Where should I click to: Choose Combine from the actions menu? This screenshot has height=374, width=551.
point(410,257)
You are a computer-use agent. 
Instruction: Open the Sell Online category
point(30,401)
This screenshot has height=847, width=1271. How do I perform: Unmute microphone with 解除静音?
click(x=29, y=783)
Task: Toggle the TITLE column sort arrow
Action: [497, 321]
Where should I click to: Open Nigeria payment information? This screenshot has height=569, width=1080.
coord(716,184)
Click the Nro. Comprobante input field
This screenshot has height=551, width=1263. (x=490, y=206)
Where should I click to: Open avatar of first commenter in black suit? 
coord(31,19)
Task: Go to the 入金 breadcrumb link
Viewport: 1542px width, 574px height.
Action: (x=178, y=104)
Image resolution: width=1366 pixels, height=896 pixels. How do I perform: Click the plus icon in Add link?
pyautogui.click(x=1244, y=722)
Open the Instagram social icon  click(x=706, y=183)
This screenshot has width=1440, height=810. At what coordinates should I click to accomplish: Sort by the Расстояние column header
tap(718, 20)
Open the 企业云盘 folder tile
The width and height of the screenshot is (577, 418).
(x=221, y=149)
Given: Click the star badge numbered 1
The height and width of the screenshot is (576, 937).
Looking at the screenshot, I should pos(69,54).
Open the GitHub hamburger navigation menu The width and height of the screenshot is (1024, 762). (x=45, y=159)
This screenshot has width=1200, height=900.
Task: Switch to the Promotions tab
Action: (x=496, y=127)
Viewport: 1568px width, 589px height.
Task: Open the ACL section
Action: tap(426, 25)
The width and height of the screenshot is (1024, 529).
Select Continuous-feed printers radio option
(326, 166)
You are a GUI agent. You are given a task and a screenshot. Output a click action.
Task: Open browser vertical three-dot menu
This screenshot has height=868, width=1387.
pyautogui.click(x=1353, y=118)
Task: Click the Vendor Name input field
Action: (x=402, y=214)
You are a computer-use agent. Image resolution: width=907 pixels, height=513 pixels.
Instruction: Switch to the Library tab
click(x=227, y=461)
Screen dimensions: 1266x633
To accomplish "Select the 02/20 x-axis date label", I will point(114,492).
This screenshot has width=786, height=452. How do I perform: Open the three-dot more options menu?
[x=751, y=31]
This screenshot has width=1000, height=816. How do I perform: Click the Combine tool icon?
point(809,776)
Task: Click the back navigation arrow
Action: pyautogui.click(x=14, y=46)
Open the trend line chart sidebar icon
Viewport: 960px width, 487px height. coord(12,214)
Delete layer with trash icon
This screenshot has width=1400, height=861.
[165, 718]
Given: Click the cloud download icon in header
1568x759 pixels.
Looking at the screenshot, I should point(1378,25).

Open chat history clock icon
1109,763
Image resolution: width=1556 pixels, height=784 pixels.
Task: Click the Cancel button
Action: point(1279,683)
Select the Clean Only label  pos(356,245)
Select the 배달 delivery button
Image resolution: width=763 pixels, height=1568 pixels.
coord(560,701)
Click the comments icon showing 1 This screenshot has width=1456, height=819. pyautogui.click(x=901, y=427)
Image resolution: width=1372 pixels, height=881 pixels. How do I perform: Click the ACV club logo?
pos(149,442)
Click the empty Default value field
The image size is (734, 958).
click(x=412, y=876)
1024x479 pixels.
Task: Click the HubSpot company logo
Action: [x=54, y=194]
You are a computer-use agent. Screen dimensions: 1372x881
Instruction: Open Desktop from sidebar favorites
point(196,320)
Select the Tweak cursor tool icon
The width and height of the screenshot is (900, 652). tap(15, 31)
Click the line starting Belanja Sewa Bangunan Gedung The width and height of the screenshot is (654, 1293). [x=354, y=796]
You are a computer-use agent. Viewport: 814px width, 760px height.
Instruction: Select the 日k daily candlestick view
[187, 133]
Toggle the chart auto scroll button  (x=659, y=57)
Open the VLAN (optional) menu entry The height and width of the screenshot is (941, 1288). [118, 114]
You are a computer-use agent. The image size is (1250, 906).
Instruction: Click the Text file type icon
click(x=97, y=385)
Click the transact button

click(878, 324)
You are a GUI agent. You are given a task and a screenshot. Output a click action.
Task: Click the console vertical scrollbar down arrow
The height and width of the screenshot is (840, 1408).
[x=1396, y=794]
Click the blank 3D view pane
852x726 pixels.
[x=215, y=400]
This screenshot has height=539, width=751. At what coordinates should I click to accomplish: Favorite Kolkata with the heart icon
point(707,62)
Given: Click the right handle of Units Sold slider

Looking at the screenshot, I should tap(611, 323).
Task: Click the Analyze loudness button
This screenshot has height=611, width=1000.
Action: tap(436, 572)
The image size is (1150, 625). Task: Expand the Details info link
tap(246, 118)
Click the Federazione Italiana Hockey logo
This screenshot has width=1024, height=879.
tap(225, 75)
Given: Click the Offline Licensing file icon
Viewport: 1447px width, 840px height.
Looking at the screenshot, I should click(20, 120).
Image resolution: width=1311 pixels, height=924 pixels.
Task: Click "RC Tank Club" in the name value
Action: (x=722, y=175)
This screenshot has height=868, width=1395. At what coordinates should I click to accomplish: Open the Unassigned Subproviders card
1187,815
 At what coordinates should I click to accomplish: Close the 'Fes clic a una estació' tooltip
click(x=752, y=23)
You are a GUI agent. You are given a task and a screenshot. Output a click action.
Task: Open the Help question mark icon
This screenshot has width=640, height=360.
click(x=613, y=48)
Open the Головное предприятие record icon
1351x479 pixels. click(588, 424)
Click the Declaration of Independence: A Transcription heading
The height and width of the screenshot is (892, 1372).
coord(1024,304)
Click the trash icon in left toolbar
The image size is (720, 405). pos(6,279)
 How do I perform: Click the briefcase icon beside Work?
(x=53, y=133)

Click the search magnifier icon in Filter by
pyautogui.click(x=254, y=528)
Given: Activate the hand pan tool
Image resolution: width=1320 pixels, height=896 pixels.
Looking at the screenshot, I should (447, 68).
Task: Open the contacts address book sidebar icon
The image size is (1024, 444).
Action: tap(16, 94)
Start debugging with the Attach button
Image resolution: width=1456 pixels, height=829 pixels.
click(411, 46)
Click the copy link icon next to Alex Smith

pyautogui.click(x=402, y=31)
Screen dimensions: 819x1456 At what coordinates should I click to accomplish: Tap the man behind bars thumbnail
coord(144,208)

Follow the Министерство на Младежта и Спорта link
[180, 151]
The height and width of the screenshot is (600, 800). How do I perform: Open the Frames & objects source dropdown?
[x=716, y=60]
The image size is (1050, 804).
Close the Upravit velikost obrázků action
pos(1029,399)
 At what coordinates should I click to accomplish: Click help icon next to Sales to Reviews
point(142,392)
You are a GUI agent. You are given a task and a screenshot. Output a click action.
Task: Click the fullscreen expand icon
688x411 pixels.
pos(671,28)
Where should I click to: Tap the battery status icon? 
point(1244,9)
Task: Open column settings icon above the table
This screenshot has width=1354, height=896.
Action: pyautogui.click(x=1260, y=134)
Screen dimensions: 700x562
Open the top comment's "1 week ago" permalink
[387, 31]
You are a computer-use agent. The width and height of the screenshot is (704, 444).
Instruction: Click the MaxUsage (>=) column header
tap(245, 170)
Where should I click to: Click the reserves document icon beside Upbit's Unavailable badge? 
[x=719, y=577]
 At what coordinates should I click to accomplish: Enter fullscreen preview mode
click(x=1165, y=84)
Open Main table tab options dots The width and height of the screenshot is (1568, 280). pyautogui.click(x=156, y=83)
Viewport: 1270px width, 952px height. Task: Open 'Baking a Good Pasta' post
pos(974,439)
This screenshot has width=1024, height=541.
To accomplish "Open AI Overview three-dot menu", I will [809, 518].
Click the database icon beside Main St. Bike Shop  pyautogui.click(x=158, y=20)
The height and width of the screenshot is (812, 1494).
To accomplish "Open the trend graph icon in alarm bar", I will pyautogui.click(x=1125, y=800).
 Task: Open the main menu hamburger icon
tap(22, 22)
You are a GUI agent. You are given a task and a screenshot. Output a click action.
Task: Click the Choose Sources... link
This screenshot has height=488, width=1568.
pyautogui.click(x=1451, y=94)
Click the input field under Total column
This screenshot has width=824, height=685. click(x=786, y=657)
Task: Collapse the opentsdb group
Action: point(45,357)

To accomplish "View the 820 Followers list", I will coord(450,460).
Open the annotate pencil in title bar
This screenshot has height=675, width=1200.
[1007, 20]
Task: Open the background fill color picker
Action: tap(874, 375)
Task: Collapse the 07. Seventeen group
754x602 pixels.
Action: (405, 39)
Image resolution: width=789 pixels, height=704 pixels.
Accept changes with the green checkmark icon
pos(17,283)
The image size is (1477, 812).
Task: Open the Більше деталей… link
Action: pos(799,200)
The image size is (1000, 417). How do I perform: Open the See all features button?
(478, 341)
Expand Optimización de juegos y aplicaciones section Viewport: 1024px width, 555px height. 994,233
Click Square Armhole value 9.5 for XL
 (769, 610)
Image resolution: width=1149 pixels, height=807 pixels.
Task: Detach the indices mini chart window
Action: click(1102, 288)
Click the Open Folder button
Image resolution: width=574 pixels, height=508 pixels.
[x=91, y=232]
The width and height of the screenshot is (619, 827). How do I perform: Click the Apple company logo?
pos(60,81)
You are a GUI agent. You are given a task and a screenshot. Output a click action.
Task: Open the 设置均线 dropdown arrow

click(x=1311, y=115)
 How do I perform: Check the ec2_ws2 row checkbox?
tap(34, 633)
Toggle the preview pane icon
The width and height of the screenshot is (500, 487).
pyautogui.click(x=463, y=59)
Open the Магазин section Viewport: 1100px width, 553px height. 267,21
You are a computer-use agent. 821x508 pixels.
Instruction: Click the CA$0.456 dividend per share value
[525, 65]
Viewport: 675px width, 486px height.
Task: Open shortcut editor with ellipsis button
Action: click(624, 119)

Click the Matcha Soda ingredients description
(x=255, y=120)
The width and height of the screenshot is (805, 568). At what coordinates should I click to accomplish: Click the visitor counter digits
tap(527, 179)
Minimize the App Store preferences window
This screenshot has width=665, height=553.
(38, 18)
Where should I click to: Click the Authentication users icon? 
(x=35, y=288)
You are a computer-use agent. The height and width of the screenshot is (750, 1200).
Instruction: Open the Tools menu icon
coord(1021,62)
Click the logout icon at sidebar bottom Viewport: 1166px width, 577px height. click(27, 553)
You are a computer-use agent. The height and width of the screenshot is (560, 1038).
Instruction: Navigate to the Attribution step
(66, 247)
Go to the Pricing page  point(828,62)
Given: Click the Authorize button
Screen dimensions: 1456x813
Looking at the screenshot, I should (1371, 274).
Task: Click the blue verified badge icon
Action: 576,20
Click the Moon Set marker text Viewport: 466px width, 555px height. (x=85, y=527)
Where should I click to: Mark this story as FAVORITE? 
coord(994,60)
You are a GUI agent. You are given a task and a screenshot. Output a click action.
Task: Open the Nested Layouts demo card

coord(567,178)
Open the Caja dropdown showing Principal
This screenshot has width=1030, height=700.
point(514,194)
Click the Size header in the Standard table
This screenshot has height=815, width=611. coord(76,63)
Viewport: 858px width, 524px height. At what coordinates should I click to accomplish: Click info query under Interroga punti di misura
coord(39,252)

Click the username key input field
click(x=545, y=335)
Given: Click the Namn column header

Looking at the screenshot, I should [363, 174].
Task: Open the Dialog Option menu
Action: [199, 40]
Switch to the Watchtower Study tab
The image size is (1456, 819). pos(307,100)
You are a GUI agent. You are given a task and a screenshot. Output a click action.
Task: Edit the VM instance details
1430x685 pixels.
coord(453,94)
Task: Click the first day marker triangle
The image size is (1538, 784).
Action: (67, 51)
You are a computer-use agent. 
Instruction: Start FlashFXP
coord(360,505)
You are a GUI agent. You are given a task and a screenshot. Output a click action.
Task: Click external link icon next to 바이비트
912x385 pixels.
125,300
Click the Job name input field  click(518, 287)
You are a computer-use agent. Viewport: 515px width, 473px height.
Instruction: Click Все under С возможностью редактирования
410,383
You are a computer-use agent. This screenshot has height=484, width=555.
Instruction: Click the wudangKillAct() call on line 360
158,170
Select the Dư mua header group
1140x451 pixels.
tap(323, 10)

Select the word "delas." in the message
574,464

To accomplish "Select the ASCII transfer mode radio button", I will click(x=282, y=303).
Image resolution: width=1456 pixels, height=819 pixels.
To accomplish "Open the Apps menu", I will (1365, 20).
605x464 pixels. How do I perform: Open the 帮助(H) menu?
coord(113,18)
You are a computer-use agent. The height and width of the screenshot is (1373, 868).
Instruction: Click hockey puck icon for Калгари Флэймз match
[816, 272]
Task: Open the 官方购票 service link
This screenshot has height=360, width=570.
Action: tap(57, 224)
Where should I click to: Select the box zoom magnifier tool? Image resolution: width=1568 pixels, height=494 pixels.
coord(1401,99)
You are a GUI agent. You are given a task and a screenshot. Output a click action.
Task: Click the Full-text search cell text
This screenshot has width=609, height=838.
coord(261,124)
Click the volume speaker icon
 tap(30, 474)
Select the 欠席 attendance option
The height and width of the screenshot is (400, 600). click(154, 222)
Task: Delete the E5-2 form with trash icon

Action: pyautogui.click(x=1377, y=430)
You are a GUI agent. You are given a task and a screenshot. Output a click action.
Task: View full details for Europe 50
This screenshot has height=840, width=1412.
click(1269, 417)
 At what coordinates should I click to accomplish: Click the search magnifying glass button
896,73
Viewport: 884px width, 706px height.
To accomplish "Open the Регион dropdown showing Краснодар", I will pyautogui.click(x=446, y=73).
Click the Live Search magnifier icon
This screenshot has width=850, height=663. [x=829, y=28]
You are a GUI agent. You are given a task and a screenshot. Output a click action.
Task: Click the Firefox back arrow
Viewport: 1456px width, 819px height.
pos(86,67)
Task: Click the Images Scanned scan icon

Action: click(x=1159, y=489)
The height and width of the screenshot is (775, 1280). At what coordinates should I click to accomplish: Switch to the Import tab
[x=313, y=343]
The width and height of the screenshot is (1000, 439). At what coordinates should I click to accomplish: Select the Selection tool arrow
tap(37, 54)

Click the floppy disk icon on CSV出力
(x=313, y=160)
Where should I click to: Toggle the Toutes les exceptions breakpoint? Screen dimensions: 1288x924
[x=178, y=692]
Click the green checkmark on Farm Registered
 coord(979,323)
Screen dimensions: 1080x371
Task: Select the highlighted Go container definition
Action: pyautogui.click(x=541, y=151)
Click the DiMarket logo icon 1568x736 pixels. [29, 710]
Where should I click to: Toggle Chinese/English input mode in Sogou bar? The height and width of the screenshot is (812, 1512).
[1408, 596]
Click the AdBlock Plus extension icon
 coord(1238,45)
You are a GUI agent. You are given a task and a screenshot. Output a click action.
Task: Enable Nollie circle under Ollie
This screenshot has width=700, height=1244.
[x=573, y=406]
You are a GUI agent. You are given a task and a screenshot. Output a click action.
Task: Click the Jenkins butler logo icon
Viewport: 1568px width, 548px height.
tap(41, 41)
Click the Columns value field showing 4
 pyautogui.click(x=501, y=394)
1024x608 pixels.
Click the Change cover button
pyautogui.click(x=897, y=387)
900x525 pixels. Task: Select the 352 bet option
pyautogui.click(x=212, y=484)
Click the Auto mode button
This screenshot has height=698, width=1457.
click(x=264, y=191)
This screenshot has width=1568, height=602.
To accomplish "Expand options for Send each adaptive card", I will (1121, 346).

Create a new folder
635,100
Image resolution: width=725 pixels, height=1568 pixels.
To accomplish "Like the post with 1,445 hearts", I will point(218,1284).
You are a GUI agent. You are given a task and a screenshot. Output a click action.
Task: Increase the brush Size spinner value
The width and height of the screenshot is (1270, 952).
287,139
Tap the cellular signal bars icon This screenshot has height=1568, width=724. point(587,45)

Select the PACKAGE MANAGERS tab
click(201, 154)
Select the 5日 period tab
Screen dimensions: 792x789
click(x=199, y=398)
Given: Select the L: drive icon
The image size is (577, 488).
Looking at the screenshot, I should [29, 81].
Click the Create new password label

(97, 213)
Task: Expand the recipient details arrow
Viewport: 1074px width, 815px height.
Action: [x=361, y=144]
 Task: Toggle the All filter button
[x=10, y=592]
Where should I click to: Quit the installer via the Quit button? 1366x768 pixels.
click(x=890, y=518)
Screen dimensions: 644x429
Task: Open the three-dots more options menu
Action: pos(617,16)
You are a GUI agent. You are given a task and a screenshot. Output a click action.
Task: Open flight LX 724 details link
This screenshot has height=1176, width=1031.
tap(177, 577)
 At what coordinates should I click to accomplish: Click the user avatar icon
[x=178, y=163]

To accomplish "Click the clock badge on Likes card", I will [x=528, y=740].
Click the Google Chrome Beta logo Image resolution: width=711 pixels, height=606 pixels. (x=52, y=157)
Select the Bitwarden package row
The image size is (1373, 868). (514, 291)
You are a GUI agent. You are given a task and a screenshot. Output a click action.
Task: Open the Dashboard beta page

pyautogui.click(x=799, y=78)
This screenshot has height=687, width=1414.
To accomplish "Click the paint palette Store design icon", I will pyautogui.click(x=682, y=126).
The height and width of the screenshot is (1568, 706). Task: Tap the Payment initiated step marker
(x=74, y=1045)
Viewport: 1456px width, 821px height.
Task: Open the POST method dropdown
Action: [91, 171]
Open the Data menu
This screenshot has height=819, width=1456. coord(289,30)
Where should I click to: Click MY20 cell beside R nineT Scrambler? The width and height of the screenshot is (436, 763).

Task statement: Copy the records exactly as they appear, starting with the line containing "Select the 欠席 attendance option" and continuing through the line containing "(x=313, y=160)", with both of those lines included.

Correct output:
Select the 欠席 attendance option
The height and width of the screenshot is (400, 600). click(154, 222)
Task: Delete the E5-2 form with trash icon

Action: pyautogui.click(x=1377, y=430)
You are a GUI agent. You are given a task and a screenshot. Output a click action.
Task: View full details for Europe 50
This screenshot has height=840, width=1412.
click(1269, 417)
 At what coordinates should I click to accomplish: Click the search magnifying glass button
896,73
Viewport: 884px width, 706px height.
To accomplish "Open the Регион dropdown showing Краснодар", I will pyautogui.click(x=446, y=73).
Click the Live Search magnifier icon
This screenshot has width=850, height=663. [x=829, y=28]
You are a GUI agent. You are given a task and a screenshot. Output a click action.
Task: Click the Firefox back arrow
Viewport: 1456px width, 819px height.
pos(86,67)
Task: Click the Images Scanned scan icon

Action: click(x=1159, y=489)
The height and width of the screenshot is (775, 1280). At what coordinates should I click to accomplish: Switch to the Import tab
[x=313, y=343]
The width and height of the screenshot is (1000, 439). At what coordinates should I click to accomplish: Select the Selection tool arrow
tap(37, 54)

Click the floppy disk icon on CSV出力
(x=313, y=160)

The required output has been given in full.